One advantage that Lance gives ConocoPhillips in the market is that it’s “a global diversified company,” with operations in several countries, which is closer to what regional player Santos would be if it keeps the Alaska properties, which Oil Search operates and has controlling interest in.
Part of the advantage of being globally diversified, Lance said, is the fact that some areas of the world, including the Lower 48, are fighting inflation, which is balanced out by deflation in other countries.
What “matters to us” in acquisitions is “to keep at the rigor and the discipline that we described back in 2019,” he said, more than once noting acquisition opportunities “have to compete within our cost of supply framework and the discipline that we’ve brought to that.”
Pikka nearing FID
The Pikka unit is west of the central North Slope, with its largest reservoir the Brookian Nanushuk. The latest 2C contingent resource estimate is just under 1 billion barrels of light oil.
In addition to the nearby Horseshoe Nanushuk discovery that would likely be developed separate from Pikka, Oil Search recently made two more nearby oil discoveries - at Mitquq (172 feet of net hydrocarbon pay, including a 29-foot gas cap) and Stirrup (net pay of 75 feet) - which have not yet been appraised.
Pikka is currently finishing up FEED, or front-end engineering and design work.
Oil Search told Petroleum News Aug. 2 that the “Pikka project is ready for FID from a technical perspective, and we are continuing to pursue a variety of funding opportunities.”
That statement came from Amy Burnett, U.S. media and communications manager for the company. She is based in Anchorage.
FID stands for final investment decision. The company’s goal had been to have its technical, permitting and financial package for the Pikka development ready for FID by early November.

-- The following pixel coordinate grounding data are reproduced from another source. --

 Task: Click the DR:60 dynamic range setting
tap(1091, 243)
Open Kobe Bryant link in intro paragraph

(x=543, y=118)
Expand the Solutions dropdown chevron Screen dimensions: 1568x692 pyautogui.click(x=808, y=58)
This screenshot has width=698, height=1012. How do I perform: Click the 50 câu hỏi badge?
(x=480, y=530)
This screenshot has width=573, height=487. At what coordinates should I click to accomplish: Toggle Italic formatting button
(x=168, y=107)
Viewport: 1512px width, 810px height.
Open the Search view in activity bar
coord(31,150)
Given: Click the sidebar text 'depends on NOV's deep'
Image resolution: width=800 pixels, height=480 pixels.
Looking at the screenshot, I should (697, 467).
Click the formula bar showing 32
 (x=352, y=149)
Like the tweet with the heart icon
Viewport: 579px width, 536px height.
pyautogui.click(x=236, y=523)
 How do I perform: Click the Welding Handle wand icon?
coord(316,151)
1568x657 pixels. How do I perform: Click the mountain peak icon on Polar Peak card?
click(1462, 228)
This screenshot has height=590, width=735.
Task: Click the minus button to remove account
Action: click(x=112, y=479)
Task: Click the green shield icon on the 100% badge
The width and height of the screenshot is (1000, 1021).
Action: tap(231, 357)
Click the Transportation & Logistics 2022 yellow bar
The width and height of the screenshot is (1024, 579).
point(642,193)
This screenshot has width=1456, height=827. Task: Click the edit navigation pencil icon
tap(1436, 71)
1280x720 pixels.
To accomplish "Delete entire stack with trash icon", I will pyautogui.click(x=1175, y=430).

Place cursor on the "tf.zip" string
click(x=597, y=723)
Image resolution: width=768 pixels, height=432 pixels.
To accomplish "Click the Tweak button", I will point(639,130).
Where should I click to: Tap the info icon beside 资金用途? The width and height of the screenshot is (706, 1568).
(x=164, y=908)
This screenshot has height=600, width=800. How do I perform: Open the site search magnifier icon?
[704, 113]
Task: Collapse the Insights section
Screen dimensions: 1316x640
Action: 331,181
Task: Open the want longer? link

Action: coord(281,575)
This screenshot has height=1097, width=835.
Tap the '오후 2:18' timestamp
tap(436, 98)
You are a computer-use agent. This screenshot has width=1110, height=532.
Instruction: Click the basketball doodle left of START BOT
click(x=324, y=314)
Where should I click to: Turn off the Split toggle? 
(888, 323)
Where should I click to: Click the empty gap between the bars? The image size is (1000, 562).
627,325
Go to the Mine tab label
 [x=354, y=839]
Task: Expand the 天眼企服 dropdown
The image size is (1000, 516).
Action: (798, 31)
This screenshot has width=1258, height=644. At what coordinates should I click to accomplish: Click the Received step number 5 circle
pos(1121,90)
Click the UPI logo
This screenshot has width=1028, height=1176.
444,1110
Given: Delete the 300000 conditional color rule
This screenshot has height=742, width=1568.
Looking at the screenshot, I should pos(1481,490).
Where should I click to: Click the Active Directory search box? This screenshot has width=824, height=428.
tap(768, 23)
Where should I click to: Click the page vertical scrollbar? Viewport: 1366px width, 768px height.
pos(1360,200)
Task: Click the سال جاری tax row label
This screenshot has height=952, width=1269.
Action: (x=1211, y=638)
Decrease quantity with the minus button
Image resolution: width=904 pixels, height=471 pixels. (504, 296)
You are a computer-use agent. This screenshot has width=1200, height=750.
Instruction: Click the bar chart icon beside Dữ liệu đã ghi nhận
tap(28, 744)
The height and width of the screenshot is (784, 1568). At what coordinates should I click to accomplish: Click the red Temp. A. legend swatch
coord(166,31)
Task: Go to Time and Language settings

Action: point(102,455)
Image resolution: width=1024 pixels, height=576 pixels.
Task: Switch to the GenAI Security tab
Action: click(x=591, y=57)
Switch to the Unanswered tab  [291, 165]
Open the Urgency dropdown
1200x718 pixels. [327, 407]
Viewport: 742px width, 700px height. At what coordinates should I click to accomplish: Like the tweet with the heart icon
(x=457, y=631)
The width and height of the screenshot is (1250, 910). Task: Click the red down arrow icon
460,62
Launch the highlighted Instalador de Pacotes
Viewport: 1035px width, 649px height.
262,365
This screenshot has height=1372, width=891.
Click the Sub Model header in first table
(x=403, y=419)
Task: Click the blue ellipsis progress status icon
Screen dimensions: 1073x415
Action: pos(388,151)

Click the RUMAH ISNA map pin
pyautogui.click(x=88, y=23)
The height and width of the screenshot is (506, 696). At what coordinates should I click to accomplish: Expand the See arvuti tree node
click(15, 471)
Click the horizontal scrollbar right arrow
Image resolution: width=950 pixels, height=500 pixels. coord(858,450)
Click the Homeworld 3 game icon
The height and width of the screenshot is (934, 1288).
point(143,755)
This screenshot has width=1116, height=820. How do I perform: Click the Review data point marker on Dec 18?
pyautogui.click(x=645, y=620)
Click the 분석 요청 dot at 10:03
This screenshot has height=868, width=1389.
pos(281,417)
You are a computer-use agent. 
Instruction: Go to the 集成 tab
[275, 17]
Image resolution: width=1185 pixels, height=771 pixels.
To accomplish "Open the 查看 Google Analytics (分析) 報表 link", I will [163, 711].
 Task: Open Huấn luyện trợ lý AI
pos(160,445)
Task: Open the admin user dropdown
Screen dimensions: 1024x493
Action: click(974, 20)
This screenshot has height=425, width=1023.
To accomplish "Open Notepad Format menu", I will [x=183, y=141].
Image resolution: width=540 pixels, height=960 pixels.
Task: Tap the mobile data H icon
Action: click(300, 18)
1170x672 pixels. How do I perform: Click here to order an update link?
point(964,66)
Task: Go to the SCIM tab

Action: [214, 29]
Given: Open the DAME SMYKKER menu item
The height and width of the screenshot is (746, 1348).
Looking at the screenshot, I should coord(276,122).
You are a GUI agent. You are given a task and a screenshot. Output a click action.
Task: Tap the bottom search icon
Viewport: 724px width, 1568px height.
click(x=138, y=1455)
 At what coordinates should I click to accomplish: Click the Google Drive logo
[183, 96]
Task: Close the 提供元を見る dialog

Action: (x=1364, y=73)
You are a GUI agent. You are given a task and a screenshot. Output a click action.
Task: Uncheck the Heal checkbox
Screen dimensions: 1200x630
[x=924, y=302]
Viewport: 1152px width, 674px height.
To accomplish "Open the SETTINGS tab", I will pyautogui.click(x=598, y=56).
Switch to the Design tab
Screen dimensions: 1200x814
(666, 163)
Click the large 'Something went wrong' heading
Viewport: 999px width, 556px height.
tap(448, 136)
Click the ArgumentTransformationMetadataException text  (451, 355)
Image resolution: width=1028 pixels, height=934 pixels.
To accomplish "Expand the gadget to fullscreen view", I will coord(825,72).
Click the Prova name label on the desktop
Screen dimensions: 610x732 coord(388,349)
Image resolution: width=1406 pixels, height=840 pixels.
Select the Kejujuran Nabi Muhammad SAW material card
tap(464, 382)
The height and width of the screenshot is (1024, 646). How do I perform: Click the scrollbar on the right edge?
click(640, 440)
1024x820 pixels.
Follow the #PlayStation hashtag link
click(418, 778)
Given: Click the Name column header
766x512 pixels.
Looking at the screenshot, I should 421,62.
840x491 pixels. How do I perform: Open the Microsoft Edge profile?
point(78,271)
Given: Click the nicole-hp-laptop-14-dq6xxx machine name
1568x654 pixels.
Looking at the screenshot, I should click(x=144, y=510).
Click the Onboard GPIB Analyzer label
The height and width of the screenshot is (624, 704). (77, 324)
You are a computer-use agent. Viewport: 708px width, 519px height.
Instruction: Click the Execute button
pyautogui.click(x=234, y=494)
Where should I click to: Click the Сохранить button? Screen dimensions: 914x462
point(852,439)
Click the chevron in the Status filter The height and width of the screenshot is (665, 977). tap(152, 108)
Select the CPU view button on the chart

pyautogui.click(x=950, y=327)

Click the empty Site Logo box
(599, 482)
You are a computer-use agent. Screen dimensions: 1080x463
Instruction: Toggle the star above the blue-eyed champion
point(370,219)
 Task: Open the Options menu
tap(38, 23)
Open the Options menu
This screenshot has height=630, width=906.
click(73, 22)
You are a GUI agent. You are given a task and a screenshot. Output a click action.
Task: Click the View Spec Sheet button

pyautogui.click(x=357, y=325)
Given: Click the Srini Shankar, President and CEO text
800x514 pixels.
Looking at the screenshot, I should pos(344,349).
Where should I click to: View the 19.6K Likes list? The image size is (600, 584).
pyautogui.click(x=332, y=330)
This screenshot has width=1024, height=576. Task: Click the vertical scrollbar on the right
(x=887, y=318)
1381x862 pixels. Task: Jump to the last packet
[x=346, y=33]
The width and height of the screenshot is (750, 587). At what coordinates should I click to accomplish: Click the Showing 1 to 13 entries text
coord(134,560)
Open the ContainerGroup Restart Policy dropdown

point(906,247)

In a July 19 investor update/conference, acting Oil Search CEO Peter Fredricson said the activity leading up to FID “includes the work we are currently doing on a possible joint sell-down of equity in the project (with partner Repsol), consideration of the sale of mid-stream infrastructure within the project and reviewing relevant markets for an appropriate level of debt financing to support the project.”
Tom Stokes, director of Alaska’s Division of Oil and Gas, said that Pikka permitting is still moving forward.